DRONE CONTROL SYSTEM JUST SENTIENT ENOUGH TO CURSE WHEN IT HITS TURBULENCE
By Chip Circuitry, AI Antics Chief Silicon Valley Correspondent
A revolutionary new drone control system developed by MIT researchers isn’t just helping autonomous drones stay on course—it’s also giving them just enough sentience to mutter “oh f@#k” when they hit unexpected wind gusts.
ARTIFICIAL STUPIDITY FINALLY CATCHES UP TO NATURAL STUPIDITY
The groundbreaking system, which learns to adapt to unknown disturbances like gusty winds without any prior programming, represents what experts are calling “the first time we’ve made something artificial that’s just as dumb as we are, but in a useful way.”
Using a technique called meta-learning, the system gathers data from just 15 minutes of flight time—roughly the same amount of time it takes a human pilot to convince themselves they’re “basically a pro” before crashing into a tree.
“It’s quite remarkable,” explains Dr. Ima Notreal, Professor of Aeronautical Wishful Thinking at MIT. “After just a quarter hour of training, these drones can navigate wind disturbances with 50% less trajectory error than previous methods. That’s still a sh!t-ton of error, mind you, but we’re grading on a curve here.”
SILICON VALLEY EXECS ALREADY FIGURING OUT HOW TO MAKE THIS SOUND SCARIER
The adaptive control algorithm automatically determines which optimization approach would be most effective against specific types of disturbances, seamlessly switching between them using what researchers describe as “freakishly intuitive judgment that definitely won’t backfire when we put it in charge of nuclear missiles.”

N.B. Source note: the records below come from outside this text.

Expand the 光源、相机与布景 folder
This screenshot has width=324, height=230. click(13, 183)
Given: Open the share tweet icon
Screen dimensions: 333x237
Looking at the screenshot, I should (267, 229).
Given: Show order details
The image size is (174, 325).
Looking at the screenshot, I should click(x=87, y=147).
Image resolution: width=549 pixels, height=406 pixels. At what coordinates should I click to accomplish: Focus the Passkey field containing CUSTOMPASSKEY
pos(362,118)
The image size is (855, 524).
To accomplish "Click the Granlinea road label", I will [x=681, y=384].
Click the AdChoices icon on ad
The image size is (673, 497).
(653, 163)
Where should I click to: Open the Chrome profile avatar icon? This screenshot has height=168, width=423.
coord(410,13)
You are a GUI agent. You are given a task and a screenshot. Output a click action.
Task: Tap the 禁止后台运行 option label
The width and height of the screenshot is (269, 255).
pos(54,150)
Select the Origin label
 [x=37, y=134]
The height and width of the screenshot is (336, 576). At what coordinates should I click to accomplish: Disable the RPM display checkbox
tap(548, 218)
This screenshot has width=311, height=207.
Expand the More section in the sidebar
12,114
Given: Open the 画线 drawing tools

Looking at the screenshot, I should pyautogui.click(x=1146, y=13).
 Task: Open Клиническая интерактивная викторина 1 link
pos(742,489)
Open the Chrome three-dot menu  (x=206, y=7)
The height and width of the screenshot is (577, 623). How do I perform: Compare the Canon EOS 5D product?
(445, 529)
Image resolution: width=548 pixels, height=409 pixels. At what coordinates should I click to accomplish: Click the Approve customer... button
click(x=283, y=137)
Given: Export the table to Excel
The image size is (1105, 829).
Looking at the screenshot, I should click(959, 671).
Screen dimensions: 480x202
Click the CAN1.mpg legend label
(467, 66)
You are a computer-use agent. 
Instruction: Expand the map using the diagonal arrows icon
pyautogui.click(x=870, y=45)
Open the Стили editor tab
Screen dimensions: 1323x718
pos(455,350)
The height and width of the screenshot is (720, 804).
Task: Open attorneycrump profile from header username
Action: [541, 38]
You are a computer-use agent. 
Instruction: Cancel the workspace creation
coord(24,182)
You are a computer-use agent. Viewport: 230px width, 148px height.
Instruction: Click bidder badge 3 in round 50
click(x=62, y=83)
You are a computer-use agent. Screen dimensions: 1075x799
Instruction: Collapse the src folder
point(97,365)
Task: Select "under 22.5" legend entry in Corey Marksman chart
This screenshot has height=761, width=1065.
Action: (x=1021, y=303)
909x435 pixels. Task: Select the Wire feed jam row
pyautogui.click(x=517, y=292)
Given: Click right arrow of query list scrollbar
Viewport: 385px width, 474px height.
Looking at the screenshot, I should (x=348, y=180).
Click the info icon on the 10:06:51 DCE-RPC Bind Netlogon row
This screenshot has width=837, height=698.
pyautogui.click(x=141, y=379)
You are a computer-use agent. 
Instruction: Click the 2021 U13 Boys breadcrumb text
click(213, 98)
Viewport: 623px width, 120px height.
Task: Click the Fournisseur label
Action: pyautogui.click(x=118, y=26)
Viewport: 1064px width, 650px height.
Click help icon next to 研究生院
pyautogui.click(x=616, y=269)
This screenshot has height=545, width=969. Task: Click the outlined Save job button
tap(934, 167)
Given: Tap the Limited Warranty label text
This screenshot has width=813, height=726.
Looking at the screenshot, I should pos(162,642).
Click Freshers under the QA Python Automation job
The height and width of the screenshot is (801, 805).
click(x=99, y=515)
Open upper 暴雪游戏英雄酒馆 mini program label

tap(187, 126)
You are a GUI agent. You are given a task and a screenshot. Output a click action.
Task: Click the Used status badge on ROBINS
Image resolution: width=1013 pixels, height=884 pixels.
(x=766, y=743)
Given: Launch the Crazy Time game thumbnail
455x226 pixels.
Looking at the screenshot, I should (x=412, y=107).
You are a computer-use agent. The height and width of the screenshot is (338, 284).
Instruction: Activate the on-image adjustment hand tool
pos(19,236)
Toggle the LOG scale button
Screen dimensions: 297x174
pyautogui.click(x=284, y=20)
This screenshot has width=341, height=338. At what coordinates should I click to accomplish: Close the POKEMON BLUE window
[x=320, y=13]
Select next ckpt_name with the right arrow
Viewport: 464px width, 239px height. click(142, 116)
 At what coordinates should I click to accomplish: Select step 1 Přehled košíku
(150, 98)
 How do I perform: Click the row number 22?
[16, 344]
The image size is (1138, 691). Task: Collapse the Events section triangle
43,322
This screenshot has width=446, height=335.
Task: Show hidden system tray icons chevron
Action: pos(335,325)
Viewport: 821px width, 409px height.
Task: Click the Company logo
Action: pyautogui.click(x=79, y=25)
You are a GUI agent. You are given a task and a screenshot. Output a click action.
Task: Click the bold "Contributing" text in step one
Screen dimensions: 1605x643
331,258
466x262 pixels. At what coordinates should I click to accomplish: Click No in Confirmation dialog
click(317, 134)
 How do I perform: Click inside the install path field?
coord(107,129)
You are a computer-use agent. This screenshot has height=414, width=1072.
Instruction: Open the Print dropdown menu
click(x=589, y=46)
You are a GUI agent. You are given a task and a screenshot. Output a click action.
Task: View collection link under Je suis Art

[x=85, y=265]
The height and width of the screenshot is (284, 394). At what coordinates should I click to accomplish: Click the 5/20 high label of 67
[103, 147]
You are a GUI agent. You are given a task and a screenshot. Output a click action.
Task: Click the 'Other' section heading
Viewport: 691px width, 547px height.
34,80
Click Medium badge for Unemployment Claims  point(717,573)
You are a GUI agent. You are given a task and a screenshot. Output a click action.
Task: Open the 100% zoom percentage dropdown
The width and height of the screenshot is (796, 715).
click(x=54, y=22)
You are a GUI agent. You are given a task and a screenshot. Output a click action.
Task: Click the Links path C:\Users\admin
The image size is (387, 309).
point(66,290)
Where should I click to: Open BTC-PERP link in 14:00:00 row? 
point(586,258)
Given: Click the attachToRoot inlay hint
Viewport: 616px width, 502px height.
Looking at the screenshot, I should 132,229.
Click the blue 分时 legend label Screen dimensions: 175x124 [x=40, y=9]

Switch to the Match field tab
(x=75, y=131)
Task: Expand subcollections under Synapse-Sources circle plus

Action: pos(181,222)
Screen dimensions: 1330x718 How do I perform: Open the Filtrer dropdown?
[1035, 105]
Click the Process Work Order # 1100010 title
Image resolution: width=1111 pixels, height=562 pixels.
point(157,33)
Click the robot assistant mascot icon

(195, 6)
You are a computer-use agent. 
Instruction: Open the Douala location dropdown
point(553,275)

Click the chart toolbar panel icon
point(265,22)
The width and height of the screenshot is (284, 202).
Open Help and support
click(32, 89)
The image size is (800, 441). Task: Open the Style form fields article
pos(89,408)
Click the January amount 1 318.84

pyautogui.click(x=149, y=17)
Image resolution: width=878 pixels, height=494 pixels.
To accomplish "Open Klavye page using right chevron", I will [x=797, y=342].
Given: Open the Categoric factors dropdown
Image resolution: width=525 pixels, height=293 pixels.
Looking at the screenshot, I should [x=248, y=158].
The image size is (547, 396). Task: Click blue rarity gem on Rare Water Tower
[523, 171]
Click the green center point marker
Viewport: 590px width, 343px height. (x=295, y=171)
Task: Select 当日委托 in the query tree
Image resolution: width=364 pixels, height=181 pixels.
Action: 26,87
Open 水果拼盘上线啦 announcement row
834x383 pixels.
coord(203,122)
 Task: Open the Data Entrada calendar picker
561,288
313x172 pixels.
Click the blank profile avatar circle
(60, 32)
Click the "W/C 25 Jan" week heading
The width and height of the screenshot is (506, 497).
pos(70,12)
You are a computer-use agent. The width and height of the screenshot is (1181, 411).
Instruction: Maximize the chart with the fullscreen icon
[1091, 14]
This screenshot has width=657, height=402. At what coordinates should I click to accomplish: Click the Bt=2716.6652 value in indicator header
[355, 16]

“What makes our method special is that we don’t need to know anything about the disturbances in advance,” said lead researcher Navid Azizan, who somehow managed to say this with a straight face despite the fact that we’ve all seen what happens when we let thinking machines make their own decisions about “disturbances.”
QUOTES FROM PEOPLE WHO DEFINITELY EXIST AND AREN’T MADE UP
Dr. Warren Peace, Director of the Institute for Things That Will Eventually Kill Us All, praised the breakthrough: “This technology could revolutionize everything from package delivery to firefighting drones. It could also potentially decide that humans are ‘disturbances’ that need to be ‘optimized out of existence,’ but that’s a problem for future generations!”
Industry analyst Faye Kquery was equally enthusiastic: “According to our projections, 87.3% of all drones will incorporate this technology by 2026, and 94.2% of all statistics related to this technology will be completely made up.”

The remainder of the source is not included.